If you need to regularly clean up the historical data in an ordinary large table.
You can use one or more delete statements with a where condition (where condition is time). If the amount of table data is large, it will cause great pressure on the database. Even if we delete the old data, the underlying data file does not get smaller.
Why didn’t it get smaller?
When data is deleted, MySQL does not immediately reclaim the table space. The storage space occupied by the deleted data and the index bit will be empty, waiting for new data to make up for the vacancy.
Forced recycling: optimize table
Facing this kind of problem, the most effective way is to use partition table. The biggest advantage of partition table is that it can clean up historical data very efficiently.
About partition tables
Partitioning tables is not done at the storage engine level. This is a feature supported by MySQL (starting from 5.1)
Decompose the table index into smaller, more manageable parts.
Logically, there is only one table or index, but physically, the table or index may consist of dozens of physical partitions.
The biggest advantage of partition table is that it can clean up historical data very efficiently.
Each partition is an independent object, which can be processed by itself or as part of a larger object (if the partition table is large, the partition can also be allocated to different disks).
When executing the query, the optimizer will filter the partitions that do not have the data we need according to the partition definition.
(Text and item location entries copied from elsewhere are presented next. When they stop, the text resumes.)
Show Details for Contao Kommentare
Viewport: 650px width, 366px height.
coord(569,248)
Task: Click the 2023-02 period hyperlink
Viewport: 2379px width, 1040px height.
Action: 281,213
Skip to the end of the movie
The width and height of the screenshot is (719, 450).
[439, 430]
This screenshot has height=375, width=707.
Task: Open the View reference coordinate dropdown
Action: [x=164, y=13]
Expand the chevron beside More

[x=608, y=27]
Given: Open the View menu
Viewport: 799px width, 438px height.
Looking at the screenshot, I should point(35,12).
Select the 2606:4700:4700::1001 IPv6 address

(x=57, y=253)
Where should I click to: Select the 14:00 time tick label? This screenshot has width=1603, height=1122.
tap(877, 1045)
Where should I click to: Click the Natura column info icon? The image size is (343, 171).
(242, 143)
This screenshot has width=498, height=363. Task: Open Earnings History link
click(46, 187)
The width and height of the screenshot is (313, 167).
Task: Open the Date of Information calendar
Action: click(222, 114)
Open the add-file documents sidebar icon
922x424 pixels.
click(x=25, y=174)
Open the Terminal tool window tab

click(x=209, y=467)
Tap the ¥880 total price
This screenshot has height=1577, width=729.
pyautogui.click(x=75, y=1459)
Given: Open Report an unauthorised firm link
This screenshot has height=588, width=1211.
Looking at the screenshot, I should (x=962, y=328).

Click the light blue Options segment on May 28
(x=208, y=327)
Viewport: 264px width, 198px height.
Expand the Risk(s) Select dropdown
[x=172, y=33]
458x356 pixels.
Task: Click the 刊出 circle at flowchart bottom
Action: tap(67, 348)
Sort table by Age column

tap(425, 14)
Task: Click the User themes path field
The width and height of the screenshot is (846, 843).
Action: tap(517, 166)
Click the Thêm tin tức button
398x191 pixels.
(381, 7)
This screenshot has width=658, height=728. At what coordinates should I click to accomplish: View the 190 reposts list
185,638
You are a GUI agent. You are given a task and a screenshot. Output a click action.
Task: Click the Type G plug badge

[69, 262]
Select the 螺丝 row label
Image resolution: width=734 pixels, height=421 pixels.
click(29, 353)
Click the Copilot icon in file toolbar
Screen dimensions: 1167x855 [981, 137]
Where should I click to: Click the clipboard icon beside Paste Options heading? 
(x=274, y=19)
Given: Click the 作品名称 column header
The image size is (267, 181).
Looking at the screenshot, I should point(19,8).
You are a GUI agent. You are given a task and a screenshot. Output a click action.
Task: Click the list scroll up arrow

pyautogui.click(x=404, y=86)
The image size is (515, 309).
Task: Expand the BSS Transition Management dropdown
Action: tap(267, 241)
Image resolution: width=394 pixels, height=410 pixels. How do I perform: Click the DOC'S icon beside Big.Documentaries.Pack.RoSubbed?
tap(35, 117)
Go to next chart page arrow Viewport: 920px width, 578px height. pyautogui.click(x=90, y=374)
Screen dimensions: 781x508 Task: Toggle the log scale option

In this way, the query does not need to scan all the partitions in the whole table, but only find the partitions that contain the data we need.
Check whether the partition function is enabled
mysql> SHOW PLUGINS \G; *************************** 43. row *************************** Name: partition Status: ACTIVE Type: STORAGE ENGINE Library: NULL License: GPL
MySQL currently only supports horizontal partitioning (horizontal partitioning is to allocate different rows to different physical files).
Range partition (range)
Row data is put into partitions based on the values of a given continuous interval.
List partition (list)
Similar to the range partition, it is only oriented to discrete values.
Hash partition (hash)
The partition is distinguished according to the value returned by the user-defined expression.
Partition according to the hash function provided by MySQL database.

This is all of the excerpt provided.